Written exercise |
Copy out every one of the following dataset entries word for word, without changing anything.

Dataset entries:
------------------------------------------------------------------------
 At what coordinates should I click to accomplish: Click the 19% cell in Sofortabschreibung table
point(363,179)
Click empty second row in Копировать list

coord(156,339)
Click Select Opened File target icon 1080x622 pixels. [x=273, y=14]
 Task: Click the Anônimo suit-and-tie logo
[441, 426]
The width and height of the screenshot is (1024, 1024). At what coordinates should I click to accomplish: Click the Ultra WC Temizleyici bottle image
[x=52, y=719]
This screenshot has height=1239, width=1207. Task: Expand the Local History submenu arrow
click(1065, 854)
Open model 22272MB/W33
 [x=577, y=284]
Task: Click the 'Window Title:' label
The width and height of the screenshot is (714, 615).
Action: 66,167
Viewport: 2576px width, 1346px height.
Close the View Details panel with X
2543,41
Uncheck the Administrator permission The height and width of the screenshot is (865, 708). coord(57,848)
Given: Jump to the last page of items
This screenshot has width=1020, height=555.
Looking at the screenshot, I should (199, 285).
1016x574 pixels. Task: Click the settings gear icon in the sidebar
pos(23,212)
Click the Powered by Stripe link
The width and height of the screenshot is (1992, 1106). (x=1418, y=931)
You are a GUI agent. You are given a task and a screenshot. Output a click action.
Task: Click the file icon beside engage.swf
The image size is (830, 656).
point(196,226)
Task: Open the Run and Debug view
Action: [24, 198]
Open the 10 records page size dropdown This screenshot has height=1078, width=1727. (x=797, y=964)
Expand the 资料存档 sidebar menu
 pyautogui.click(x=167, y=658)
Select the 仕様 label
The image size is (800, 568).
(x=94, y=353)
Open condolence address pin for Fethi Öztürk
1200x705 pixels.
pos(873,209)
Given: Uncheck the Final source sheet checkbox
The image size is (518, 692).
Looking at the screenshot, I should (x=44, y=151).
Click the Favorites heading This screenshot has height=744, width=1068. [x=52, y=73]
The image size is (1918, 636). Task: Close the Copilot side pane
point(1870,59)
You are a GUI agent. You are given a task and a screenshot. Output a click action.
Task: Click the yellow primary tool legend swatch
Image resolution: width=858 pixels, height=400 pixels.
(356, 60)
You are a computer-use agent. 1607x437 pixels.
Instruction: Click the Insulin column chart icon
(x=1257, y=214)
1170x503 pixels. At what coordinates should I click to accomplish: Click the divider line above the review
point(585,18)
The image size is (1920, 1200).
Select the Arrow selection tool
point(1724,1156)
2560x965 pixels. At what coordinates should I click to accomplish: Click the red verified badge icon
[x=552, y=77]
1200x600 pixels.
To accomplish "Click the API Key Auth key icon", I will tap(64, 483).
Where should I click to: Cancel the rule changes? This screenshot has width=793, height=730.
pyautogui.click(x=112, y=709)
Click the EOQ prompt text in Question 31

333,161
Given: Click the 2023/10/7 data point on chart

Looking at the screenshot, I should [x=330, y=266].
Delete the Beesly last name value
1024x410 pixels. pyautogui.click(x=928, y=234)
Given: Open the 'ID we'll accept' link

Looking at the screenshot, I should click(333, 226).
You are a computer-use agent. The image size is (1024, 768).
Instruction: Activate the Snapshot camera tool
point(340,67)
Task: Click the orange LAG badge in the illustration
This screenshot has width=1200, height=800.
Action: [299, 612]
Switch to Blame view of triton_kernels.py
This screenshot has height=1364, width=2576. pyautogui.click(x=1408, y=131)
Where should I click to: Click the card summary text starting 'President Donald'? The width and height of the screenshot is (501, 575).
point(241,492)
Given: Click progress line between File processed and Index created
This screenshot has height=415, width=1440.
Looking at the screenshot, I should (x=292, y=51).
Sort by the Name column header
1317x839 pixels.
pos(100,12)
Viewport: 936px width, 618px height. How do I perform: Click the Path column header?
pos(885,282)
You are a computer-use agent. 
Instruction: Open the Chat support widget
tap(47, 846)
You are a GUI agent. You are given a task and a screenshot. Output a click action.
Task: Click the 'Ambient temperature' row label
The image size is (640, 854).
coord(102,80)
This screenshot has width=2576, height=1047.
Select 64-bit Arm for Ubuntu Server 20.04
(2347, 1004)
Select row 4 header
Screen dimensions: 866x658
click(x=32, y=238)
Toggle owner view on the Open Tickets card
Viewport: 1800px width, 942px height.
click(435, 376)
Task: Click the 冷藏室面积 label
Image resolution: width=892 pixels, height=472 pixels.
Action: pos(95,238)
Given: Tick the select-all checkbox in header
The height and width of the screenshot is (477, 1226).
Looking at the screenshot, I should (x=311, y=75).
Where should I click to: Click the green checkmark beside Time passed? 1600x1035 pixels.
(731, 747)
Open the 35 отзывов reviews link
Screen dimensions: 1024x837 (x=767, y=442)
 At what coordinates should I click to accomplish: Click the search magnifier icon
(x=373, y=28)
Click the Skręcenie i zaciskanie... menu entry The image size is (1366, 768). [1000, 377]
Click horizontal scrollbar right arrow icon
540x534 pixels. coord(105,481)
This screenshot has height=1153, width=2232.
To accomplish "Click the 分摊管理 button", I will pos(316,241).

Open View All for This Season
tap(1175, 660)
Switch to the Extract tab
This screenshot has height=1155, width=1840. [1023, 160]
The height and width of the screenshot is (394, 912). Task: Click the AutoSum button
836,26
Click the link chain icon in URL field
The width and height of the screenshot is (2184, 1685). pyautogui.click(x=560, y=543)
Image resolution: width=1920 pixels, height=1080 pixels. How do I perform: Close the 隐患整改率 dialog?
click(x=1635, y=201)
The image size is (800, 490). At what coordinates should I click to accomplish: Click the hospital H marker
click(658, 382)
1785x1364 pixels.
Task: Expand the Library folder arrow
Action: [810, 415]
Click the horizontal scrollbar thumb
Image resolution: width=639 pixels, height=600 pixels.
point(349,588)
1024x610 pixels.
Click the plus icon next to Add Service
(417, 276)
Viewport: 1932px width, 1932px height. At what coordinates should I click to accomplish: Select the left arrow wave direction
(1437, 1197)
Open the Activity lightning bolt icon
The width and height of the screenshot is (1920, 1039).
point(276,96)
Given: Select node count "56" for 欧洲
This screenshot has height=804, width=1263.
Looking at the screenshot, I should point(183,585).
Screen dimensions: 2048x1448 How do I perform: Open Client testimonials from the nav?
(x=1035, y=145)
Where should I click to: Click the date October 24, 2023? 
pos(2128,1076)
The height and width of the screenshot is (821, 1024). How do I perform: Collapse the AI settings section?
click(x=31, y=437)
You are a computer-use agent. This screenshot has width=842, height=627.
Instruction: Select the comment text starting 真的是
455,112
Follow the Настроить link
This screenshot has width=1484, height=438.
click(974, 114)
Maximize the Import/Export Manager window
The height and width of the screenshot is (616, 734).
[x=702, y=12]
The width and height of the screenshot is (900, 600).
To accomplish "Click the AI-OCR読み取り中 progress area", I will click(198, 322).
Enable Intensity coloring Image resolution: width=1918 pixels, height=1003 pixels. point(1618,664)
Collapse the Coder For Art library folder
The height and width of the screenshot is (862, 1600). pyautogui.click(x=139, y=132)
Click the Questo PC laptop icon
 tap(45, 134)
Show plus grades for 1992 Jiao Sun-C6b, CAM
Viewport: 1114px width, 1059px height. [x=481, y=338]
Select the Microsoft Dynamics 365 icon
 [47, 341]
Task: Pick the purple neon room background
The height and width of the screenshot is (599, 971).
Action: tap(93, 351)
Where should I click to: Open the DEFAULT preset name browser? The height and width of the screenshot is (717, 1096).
------------------------------------------------------------------------
Task answer |
 At what coordinates should I click to accomplish: Click the 19% cell in Sofortabschreibung table
point(363,179)
Click empty second row in Копировать list

coord(156,339)
Click Select Opened File target icon 1080x622 pixels. [x=273, y=14]
 Task: Click the Anônimo suit-and-tie logo
[441, 426]
The width and height of the screenshot is (1024, 1024). At what coordinates should I click to accomplish: Click the Ultra WC Temizleyici bottle image
[x=52, y=719]
This screenshot has height=1239, width=1207. Task: Expand the Local History submenu arrow
click(1065, 854)
Open model 22272MB/W33
 [x=577, y=284]
Task: Click the 'Window Title:' label
The width and height of the screenshot is (714, 615).
Action: 66,167
Viewport: 2576px width, 1346px height.
Close the View Details panel with X
2543,41
Uncheck the Administrator permission The height and width of the screenshot is (865, 708). coord(57,848)
Given: Jump to the last page of items
This screenshot has width=1020, height=555.
Looking at the screenshot, I should (199, 285).
1016x574 pixels. Task: Click the settings gear icon in the sidebar
pos(23,212)
Click the Powered by Stripe link
The width and height of the screenshot is (1992, 1106). (x=1418, y=931)
You are a GUI agent. You are given a task and a screenshot. Output a click action.
Task: Click the file icon beside engage.swf
The image size is (830, 656).
point(196,226)
Task: Open the Run and Debug view
Action: [24, 198]
Open the 10 records page size dropdown This screenshot has height=1078, width=1727. (x=797, y=964)
Expand the 资料存档 sidebar menu
 pyautogui.click(x=167, y=658)
Select the 仕様 label
The image size is (800, 568).
(x=94, y=353)
Open condolence address pin for Fethi Öztürk
1200x705 pixels.
pos(873,209)
Given: Uncheck the Final source sheet checkbox
The image size is (518, 692).
Looking at the screenshot, I should (x=44, y=151).
Click the Favorites heading This screenshot has height=744, width=1068. [x=52, y=73]
The image size is (1918, 636). Task: Close the Copilot side pane
point(1870,59)
You are a GUI agent. You are given a task and a screenshot. Output a click action.
Task: Click the yellow primary tool legend swatch
Image resolution: width=858 pixels, height=400 pixels.
(356, 60)
You are a computer-use agent. 1607x437 pixels.
Instruction: Click the Insulin column chart icon
(x=1257, y=214)
1170x503 pixels. At what coordinates should I click to accomplish: Click the divider line above the review
point(585,18)
The image size is (1920, 1200).
Select the Arrow selection tool
point(1724,1156)
2560x965 pixels. At what coordinates should I click to accomplish: Click the red verified badge icon
[x=552, y=77]
1200x600 pixels.
To accomplish "Click the API Key Auth key icon", I will tap(64, 483).
Where should I click to: Cancel the rule changes? This screenshot has width=793, height=730.
pyautogui.click(x=112, y=709)
Click the EOQ prompt text in Question 31

333,161
Given: Click the 2023/10/7 data point on chart

Looking at the screenshot, I should [x=330, y=266].
Delete the Beesly last name value
1024x410 pixels. pyautogui.click(x=928, y=234)
Given: Open the 'ID we'll accept' link

Looking at the screenshot, I should click(333, 226).
You are a computer-use agent. The image size is (1024, 768).
Instruction: Activate the Snapshot camera tool
point(340,67)
Task: Click the orange LAG badge in the illustration
This screenshot has width=1200, height=800.
Action: [299, 612]
Switch to Blame view of triton_kernels.py
This screenshot has height=1364, width=2576. pyautogui.click(x=1408, y=131)
Where should I click to: Click the card summary text starting 'President Donald'? The width and height of the screenshot is (501, 575).
point(241,492)
Given: Click progress line between File processed and Index created
This screenshot has height=415, width=1440.
Looking at the screenshot, I should (x=292, y=51).
Sort by the Name column header
1317x839 pixels.
pos(100,12)
Viewport: 936px width, 618px height. How do I perform: Click the Path column header?
pos(885,282)
You are a computer-use agent. 
Instruction: Open the Chat support widget
tap(47, 846)
You are a GUI agent. You are given a task and a screenshot. Output a click action.
Task: Click the 'Ambient temperature' row label
The image size is (640, 854).
coord(102,80)
This screenshot has width=2576, height=1047.
Select 64-bit Arm for Ubuntu Server 20.04
(2347, 1004)
Select row 4 header
Screen dimensions: 866x658
click(x=32, y=238)
Toggle owner view on the Open Tickets card
Viewport: 1800px width, 942px height.
click(435, 376)
Task: Click the 冷藏室面积 label
Image resolution: width=892 pixels, height=472 pixels.
Action: pos(95,238)
Given: Tick the select-all checkbox in header
The height and width of the screenshot is (477, 1226).
Looking at the screenshot, I should (x=311, y=75).
Where should I click to: Click the green checkmark beside Time passed? 1600x1035 pixels.
(731, 747)
Open the 35 отзывов reviews link
Screen dimensions: 1024x837 (x=767, y=442)
 At what coordinates should I click to accomplish: Click the search magnifier icon
(x=373, y=28)
Click the Skręcenie i zaciskanie... menu entry The image size is (1366, 768). [1000, 377]
Click horizontal scrollbar right arrow icon
540x534 pixels. coord(105,481)
This screenshot has height=1153, width=2232.
To accomplish "Click the 分摊管理 button", I will pos(316,241).

Open View All for This Season
tap(1175, 660)
Switch to the Extract tab
This screenshot has height=1155, width=1840. [1023, 160]
The height and width of the screenshot is (394, 912). Task: Click the AutoSum button
836,26
Click the link chain icon in URL field
The width and height of the screenshot is (2184, 1685). pyautogui.click(x=560, y=543)
Image resolution: width=1920 pixels, height=1080 pixels. How do I perform: Close the 隐患整改率 dialog?
click(x=1635, y=201)
The image size is (800, 490). At what coordinates should I click to accomplish: Click the hospital H marker
click(658, 382)
1785x1364 pixels.
Task: Expand the Library folder arrow
Action: [810, 415]
Click the horizontal scrollbar thumb
Image resolution: width=639 pixels, height=600 pixels.
point(349,588)
1024x610 pixels.
Click the plus icon next to Add Service
(417, 276)
Viewport: 1932px width, 1932px height. At what coordinates should I click to accomplish: Select the left arrow wave direction
(1437, 1197)
Open the Activity lightning bolt icon
The width and height of the screenshot is (1920, 1039).
point(276,96)
Given: Select node count "56" for 欧洲
This screenshot has height=804, width=1263.
Looking at the screenshot, I should point(183,585).
Screen dimensions: 2048x1448 How do I perform: Open Client testimonials from the nav?
(x=1035, y=145)
Where should I click to: Click the date October 24, 2023? 
pos(2128,1076)
The height and width of the screenshot is (821, 1024). How do I perform: Collapse the AI settings section?
click(x=31, y=437)
You are a computer-use agent. This screenshot has width=842, height=627.
Instruction: Select the comment text starting 真的是
455,112
Follow the Настроить link
This screenshot has width=1484, height=438.
click(974, 114)
Maximize the Import/Export Manager window
The height and width of the screenshot is (616, 734).
[x=702, y=12]
The width and height of the screenshot is (900, 600).
To accomplish "Click the AI-OCR読み取り中 progress area", I will click(198, 322).
Enable Intensity coloring Image resolution: width=1918 pixels, height=1003 pixels. point(1618,664)
Collapse the Coder For Art library folder
The height and width of the screenshot is (862, 1600). pyautogui.click(x=139, y=132)
Click the Questo PC laptop icon
 tap(45, 134)
Show plus grades for 1992 Jiao Sun-C6b, CAM
Viewport: 1114px width, 1059px height. [x=481, y=338]
Select the Microsoft Dynamics 365 icon
 [47, 341]
Task: Pick the purple neon room background
The height and width of the screenshot is (599, 971).
Action: tap(93, 351)
Where should I click to: Open the DEFAULT preset name browser? The height and width of the screenshot is (717, 1096).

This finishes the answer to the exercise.